Nigeria’s upstream oil and gas sector marked a significant milestone yesterday with the signing of a new Production Sharing Contract (PSC) covering two offshore blocks awarded to the TotalEnergies–Sapetro consortium.
Speaking at a signing ceremony in Abuja, the Nigerian Upstream Petroleum Regulatory Commission (NUPRC) said beyond the provisions of the Petroleum Industry Act (PIA) and terms of oil blocks, President Bola Tinubu has insisted that idle and unexplored oil blocks must be relinquished and re-auctioned.
The PSC signed covers the execution of the contract covering petroleum prospecting licences (PPL) 2000 and 2001, spanning roughly 2,000 square kilometres in the prolific West Niger Delta Basin.
TotalEnergies will operate the blocks with an 80 per cent interest, while indigenous partner Sapetro holds 20 per cent. The contracts were awarded in Nigeria’s 2024 licensing round, the first fully consolidated licensing process since the PIA’s enactment.
NUPRC Chief Executive, Gbenga Komolafe, said non-performing and unexplored assets would no longer be allowed to lie dormant. He recalled that the President, on assuming office, pressed regulators to explain why Nigeria’s production-to-reserve ratio remained low despite abundant hydrocarbon resources.
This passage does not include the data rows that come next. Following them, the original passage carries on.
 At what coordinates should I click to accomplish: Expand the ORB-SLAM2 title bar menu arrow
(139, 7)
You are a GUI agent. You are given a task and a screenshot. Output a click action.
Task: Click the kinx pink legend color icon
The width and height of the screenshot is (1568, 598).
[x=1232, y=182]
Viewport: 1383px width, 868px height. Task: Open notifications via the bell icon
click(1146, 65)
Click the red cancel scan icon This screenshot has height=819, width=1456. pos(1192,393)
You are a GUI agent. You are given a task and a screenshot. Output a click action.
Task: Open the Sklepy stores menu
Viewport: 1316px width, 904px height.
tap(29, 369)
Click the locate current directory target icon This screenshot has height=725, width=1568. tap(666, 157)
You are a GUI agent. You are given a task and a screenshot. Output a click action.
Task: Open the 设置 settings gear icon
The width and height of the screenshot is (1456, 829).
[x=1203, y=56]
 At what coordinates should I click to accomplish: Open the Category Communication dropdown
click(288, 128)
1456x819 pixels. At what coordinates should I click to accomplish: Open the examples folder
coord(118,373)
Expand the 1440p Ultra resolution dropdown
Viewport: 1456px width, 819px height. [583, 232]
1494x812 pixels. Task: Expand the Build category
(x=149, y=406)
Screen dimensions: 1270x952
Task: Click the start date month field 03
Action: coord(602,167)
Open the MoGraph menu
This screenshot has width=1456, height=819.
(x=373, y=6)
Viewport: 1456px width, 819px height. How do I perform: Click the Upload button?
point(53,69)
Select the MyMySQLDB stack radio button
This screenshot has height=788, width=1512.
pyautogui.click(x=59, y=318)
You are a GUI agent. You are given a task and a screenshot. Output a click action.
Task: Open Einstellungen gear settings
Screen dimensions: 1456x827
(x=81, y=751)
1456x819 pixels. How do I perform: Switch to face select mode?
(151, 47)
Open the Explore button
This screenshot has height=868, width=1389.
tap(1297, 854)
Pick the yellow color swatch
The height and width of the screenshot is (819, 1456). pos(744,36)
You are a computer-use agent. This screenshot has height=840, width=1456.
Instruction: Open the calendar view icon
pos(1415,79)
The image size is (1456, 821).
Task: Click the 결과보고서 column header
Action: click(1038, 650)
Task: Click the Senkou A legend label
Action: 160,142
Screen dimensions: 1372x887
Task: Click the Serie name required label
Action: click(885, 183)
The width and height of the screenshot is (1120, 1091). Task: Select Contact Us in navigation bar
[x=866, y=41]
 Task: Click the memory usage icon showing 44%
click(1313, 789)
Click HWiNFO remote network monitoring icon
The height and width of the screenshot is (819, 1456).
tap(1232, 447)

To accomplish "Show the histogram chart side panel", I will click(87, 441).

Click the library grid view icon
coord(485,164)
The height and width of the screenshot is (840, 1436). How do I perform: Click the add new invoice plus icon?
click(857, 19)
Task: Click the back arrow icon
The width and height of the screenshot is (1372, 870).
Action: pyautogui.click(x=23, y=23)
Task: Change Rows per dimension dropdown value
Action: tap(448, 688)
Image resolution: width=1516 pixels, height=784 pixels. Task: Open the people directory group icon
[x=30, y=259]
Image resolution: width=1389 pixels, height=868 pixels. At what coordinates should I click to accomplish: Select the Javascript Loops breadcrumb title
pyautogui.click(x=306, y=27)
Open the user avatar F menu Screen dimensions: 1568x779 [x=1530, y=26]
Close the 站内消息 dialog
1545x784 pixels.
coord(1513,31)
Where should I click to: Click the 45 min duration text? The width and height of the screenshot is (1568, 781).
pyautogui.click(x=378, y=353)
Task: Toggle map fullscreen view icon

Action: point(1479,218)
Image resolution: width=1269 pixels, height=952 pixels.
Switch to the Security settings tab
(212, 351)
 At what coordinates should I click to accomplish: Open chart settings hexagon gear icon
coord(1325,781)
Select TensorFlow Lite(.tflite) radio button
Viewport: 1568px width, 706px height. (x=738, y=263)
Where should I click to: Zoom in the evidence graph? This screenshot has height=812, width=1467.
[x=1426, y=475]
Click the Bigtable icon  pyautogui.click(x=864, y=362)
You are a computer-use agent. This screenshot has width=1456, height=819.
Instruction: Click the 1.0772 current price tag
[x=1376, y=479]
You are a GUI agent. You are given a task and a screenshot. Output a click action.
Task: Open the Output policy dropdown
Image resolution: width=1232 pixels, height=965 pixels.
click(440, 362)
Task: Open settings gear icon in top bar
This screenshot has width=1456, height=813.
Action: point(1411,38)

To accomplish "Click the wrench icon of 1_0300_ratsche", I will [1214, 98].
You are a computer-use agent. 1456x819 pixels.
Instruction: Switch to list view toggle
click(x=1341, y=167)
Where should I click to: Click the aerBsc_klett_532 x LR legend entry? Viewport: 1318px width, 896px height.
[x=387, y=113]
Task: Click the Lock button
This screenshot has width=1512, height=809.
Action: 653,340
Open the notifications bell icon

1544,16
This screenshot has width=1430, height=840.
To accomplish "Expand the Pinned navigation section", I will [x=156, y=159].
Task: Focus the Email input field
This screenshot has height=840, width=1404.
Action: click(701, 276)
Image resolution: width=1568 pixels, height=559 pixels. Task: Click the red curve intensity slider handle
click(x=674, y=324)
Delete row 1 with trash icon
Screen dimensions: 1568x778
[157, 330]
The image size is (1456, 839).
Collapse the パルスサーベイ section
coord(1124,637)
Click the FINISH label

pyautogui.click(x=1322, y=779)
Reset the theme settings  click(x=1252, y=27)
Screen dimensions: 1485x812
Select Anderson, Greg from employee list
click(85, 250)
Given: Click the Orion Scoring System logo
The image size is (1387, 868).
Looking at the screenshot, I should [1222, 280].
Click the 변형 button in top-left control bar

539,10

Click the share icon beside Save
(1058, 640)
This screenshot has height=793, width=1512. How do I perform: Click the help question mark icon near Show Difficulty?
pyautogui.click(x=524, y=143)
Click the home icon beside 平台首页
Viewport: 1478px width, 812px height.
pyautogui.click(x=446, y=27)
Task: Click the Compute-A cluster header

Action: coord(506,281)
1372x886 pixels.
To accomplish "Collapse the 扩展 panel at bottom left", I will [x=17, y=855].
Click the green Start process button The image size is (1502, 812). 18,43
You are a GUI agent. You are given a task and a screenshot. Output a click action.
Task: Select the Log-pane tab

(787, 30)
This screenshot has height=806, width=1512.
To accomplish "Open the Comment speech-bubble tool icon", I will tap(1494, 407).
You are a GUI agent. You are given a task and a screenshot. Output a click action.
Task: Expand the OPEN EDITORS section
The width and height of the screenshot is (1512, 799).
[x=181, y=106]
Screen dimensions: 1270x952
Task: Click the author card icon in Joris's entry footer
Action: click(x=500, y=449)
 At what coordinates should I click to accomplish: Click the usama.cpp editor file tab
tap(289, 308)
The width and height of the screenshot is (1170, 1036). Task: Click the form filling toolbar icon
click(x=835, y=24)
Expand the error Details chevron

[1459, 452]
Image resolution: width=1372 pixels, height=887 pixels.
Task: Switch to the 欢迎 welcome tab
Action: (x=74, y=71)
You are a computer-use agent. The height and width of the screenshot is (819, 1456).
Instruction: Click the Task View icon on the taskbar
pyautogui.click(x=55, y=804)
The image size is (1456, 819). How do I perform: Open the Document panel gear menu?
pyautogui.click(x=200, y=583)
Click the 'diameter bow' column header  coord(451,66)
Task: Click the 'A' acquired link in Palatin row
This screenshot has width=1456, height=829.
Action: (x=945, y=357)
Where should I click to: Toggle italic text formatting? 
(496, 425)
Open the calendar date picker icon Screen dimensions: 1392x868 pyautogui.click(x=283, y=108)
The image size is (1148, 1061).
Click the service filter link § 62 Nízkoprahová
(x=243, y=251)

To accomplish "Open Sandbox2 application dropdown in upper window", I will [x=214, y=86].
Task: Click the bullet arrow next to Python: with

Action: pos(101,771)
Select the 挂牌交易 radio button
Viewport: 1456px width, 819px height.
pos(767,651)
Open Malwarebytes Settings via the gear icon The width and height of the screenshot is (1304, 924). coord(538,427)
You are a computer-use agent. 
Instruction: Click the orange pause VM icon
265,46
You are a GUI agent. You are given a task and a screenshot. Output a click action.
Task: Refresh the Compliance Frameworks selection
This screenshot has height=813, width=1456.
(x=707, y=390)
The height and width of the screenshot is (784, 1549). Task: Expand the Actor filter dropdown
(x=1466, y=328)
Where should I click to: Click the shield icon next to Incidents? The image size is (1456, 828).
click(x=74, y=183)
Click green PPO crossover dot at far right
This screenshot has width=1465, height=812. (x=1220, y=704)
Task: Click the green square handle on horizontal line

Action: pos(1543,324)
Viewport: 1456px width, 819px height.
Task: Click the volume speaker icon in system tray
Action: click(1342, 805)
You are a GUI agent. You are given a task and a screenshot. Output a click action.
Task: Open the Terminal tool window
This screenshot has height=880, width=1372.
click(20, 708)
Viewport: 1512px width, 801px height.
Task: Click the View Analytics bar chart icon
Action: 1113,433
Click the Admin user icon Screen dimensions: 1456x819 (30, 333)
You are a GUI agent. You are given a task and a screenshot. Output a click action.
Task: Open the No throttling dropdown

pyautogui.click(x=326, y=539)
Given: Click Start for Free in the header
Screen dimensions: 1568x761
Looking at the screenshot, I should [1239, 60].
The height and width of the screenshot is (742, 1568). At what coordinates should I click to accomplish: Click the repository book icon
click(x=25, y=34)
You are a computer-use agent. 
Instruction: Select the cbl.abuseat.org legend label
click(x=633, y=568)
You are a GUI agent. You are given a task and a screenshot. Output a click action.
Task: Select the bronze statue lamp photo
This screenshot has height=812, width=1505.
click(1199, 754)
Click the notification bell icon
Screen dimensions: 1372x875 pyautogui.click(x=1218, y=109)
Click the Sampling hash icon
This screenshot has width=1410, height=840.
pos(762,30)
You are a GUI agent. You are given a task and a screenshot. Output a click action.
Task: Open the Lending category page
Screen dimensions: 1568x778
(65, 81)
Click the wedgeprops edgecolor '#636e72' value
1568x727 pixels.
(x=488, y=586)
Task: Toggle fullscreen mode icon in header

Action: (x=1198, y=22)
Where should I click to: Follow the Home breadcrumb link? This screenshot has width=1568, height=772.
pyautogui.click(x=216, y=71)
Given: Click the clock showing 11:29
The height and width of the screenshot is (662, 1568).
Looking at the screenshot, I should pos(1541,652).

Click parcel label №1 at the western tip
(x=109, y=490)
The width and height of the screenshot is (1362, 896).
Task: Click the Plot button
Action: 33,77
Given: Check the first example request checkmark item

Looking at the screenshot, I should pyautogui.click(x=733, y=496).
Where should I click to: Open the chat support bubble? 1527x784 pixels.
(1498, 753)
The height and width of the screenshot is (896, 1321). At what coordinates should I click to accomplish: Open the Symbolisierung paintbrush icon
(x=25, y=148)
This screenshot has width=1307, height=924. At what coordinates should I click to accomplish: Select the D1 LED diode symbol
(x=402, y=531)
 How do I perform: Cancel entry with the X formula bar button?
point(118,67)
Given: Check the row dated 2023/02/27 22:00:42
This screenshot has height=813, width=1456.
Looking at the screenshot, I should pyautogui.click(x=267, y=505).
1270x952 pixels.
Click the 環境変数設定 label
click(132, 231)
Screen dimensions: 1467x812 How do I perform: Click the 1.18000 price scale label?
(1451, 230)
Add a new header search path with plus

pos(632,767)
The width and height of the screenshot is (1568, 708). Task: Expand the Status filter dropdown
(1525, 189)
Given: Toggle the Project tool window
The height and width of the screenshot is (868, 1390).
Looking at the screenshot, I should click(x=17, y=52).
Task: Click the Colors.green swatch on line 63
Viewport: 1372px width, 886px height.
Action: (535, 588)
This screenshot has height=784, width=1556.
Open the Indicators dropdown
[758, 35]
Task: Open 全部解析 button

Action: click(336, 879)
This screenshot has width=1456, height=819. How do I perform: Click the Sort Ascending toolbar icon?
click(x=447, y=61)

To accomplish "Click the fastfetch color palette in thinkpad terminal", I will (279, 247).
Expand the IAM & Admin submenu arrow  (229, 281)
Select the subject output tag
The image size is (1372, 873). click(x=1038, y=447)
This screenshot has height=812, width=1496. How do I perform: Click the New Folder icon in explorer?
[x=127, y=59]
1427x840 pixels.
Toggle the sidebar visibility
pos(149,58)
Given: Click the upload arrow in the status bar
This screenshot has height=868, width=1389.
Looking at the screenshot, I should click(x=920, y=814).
That presidential directive, Komolafe noted, gave the Commission the political backing to enforce relinquishment provisions contained in the PIA.
The principle is that oil blocks left idle or underexplored will be returned to the licensing basket for reallocation. The newly-signed PSCs are also notable for their alignment with reformed fiscal and governance frameworks, which were developed under Section 85 of the PIA and Regulation 23(1) of the 2022 Petroleum Licensing Round Regulations. The contracts introduce several firsts for Nigeria’s deepwater sector.
They are the first PSCs to comprehensively cover both crude oil and natural gas, reflecting a deliberate push to monetise non-associated gas and reduce routine flaring.
Fiscal provisions include a $10 million signature bonus, production bonuses linked to output thresholds of 35 million and 100 million barrels and profit-oil and profit-gas splits tied to cumulative production and sales.
Cost recovery is capped at 70 per cent, ensuring steady revenues for the Federation, while royalties, taxes, and host community development obligations are explicitly defined.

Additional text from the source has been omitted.